EXERCISE OBJECTIVE:
Searching the material below, find each line that includes the word "agent", and copy it.

--------------------------------------------------

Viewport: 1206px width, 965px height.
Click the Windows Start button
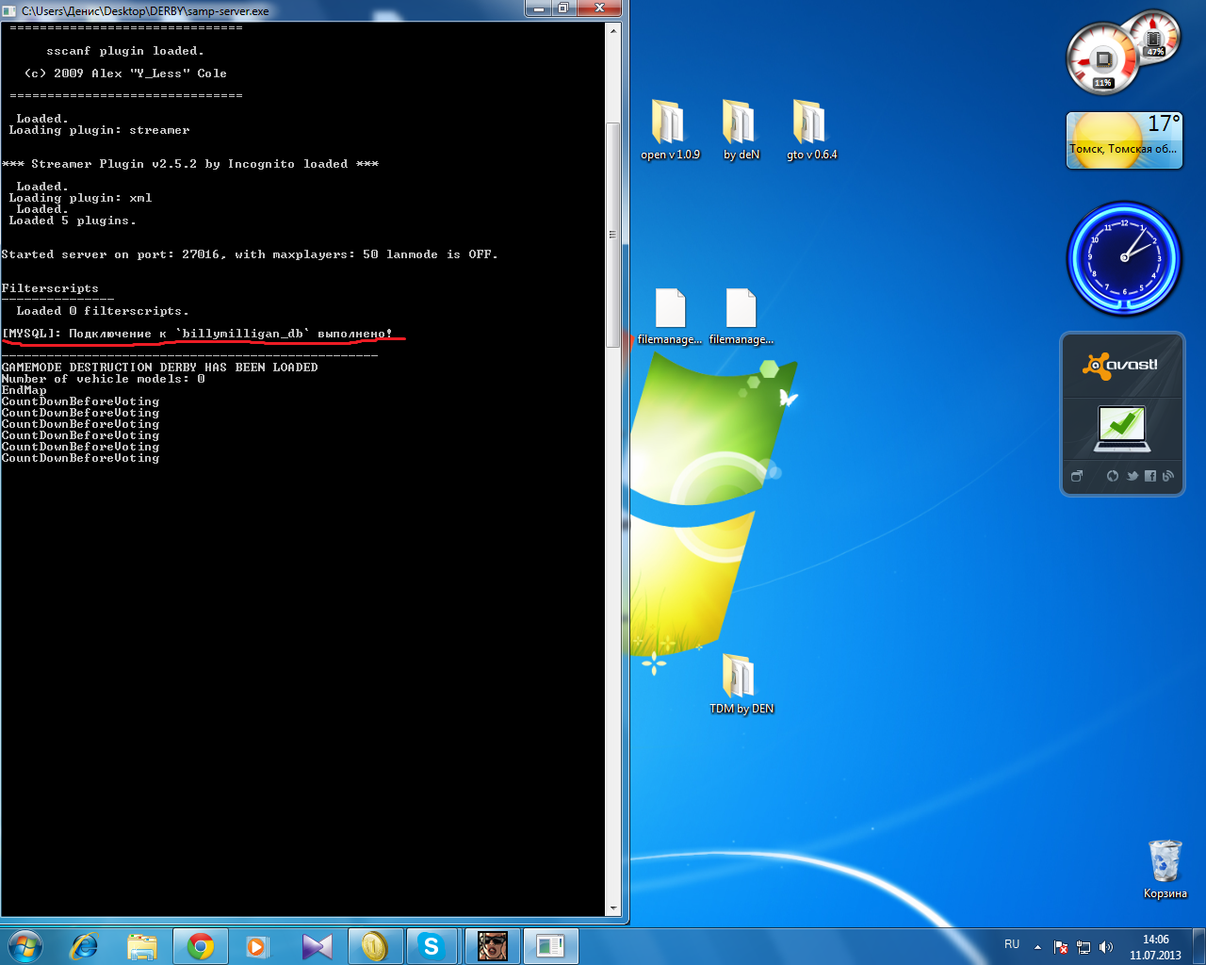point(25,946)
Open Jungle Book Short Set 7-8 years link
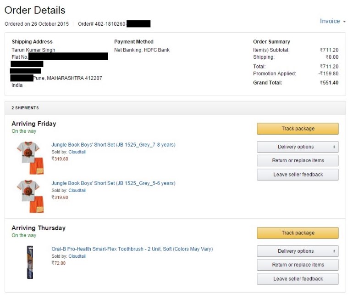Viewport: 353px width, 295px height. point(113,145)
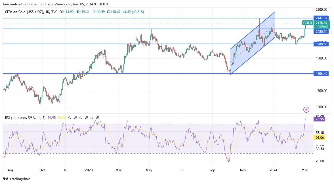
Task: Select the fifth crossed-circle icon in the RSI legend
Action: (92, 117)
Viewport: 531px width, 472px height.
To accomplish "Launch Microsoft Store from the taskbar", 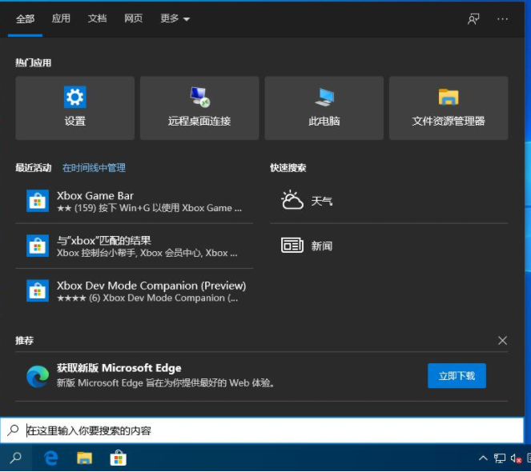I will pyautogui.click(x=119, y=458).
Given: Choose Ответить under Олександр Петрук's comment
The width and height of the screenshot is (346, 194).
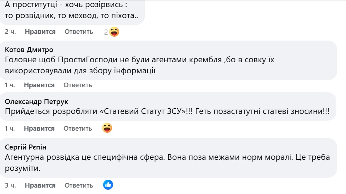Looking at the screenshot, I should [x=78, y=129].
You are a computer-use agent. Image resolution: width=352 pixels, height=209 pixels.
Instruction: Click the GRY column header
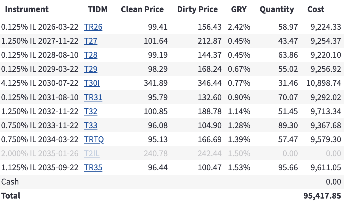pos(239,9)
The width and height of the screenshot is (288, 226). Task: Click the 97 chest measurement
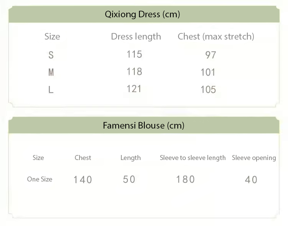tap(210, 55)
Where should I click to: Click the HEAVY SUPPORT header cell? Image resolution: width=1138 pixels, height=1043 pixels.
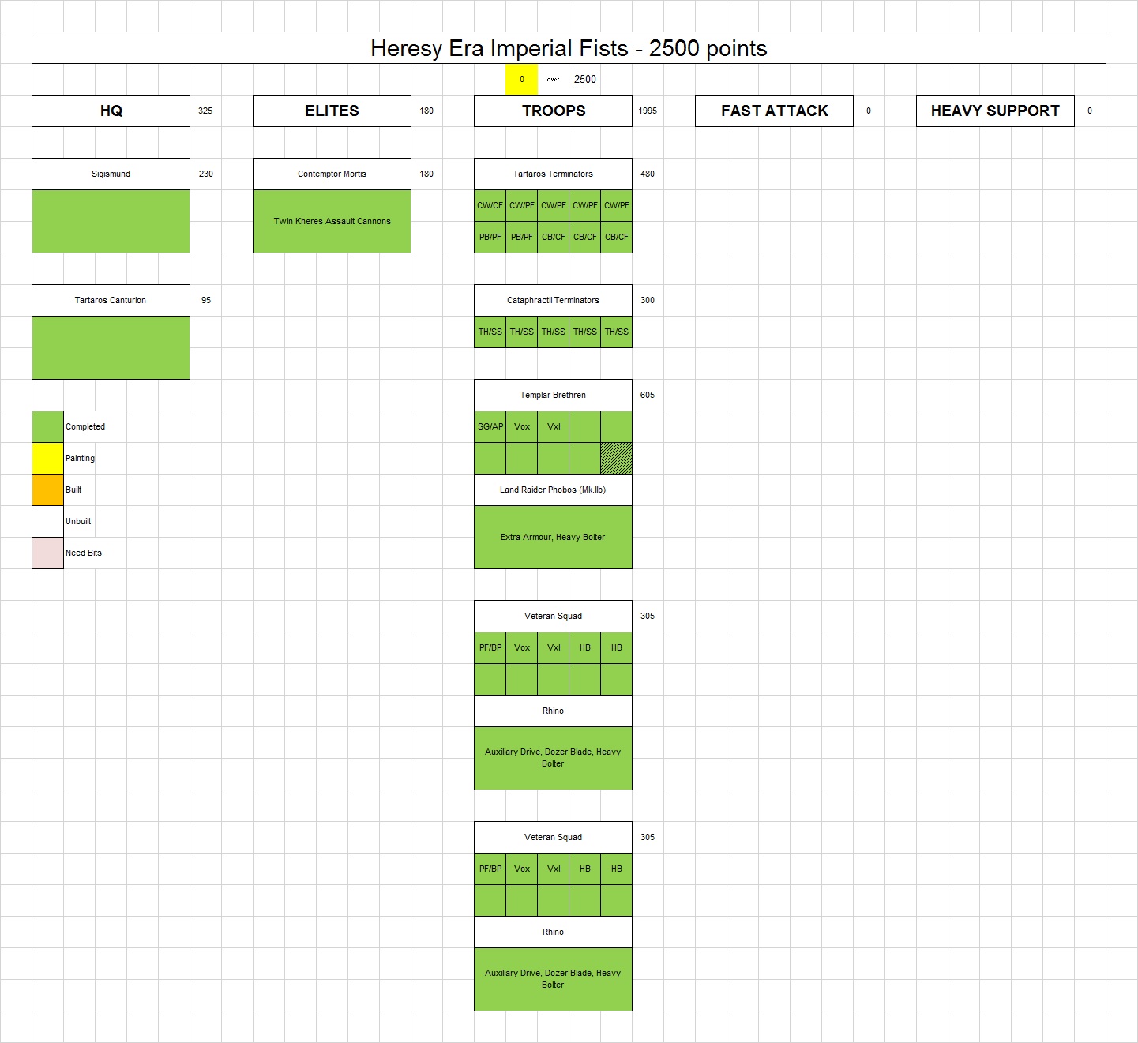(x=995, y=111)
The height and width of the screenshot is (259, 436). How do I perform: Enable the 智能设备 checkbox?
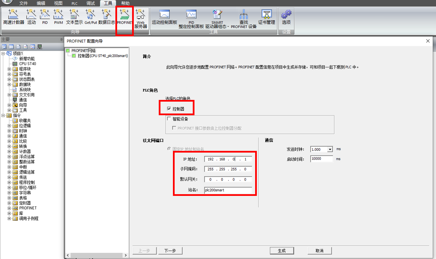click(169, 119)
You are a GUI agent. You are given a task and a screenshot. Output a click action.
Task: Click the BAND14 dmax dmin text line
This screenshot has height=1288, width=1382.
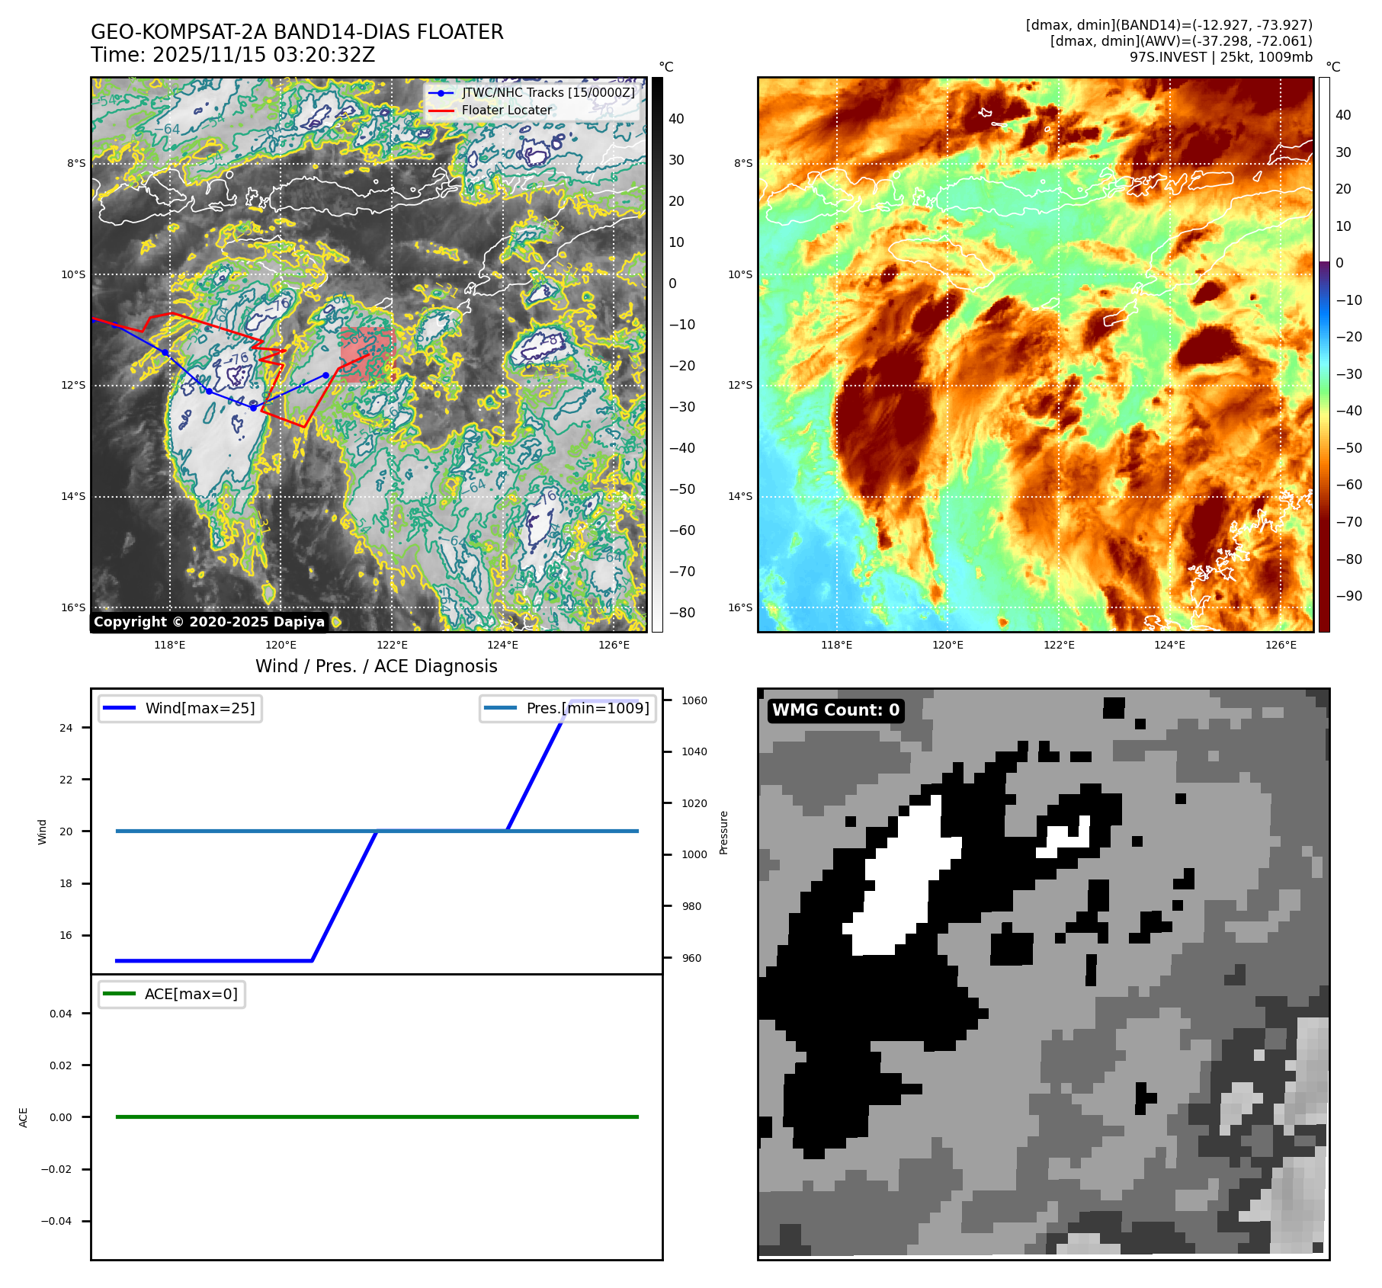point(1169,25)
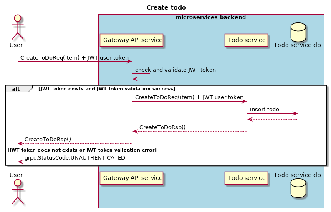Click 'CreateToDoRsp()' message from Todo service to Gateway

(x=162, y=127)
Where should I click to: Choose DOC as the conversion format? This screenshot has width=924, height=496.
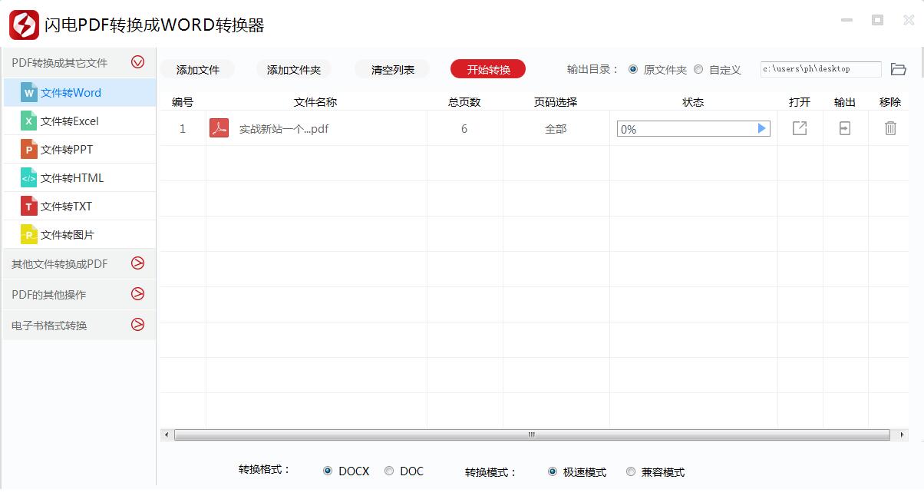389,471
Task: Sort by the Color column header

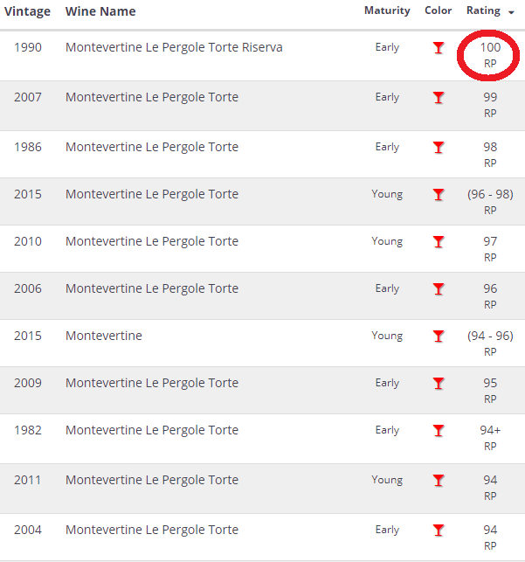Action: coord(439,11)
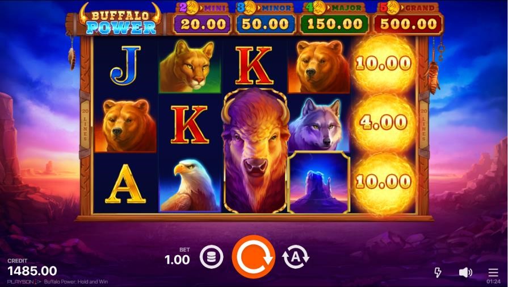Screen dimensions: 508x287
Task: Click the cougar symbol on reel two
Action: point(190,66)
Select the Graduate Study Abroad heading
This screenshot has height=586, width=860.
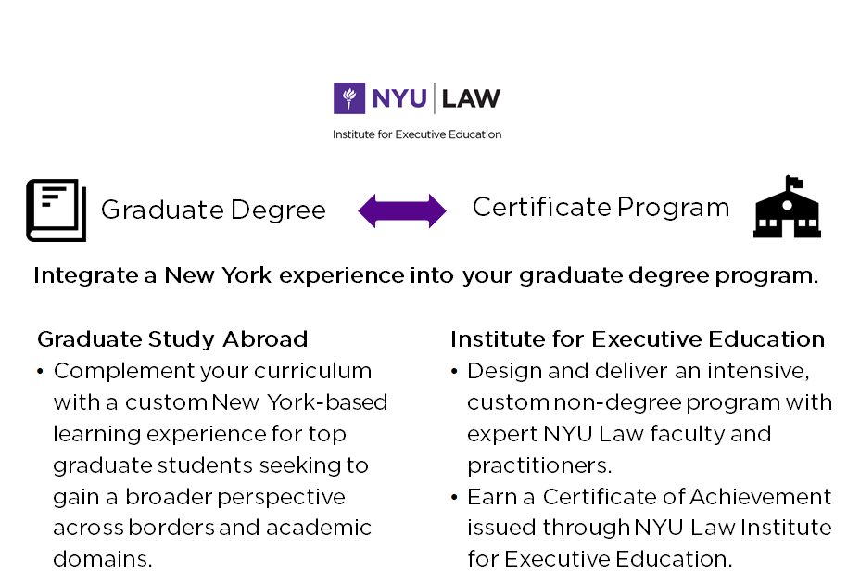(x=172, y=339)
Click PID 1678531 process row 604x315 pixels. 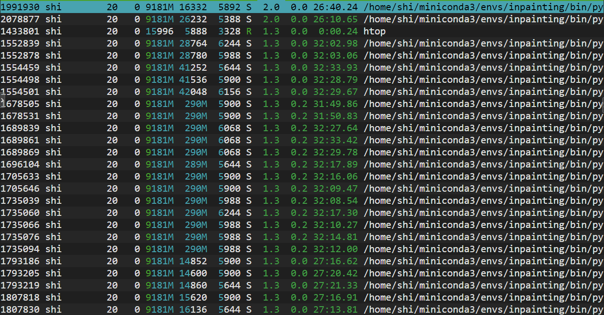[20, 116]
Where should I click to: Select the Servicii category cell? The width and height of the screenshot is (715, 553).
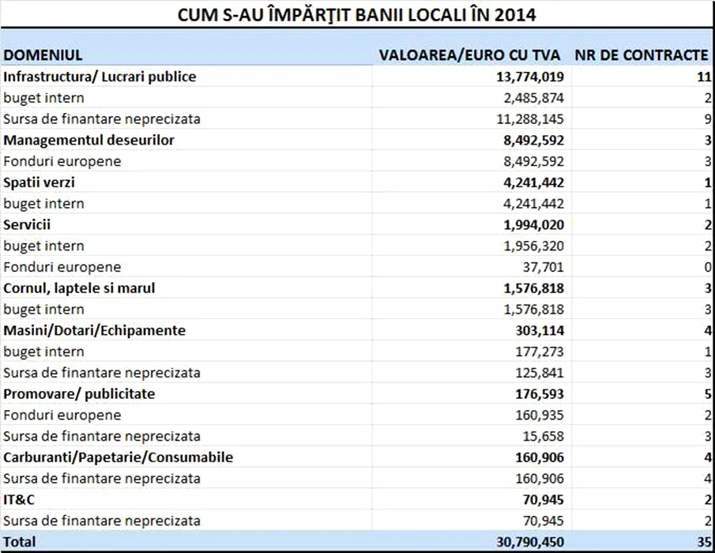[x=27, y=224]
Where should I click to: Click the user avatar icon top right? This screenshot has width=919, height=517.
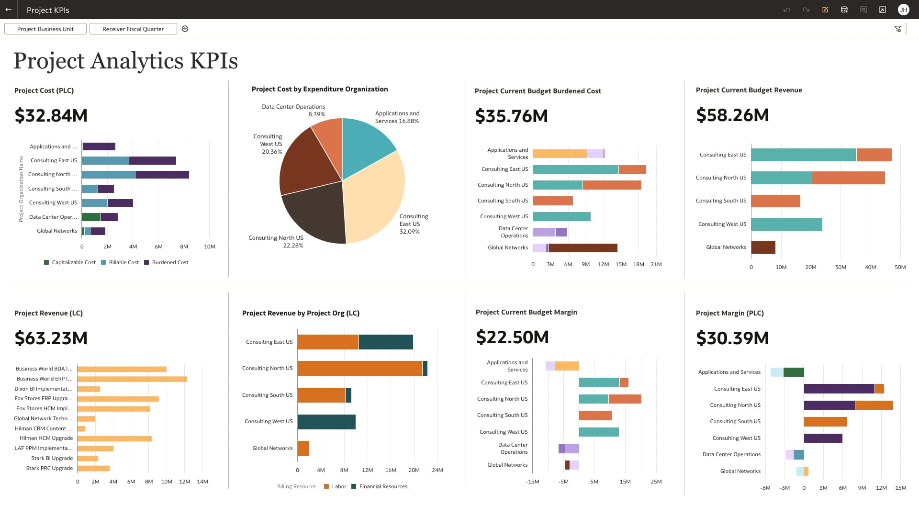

--------------------------------------------------

ANSWER SPACE:
You are a computer-use agent. Image resolution: width=352 pixels, height=209 pixels.
You are a GUI agent. You are given a task and a screenshot. Output a click action.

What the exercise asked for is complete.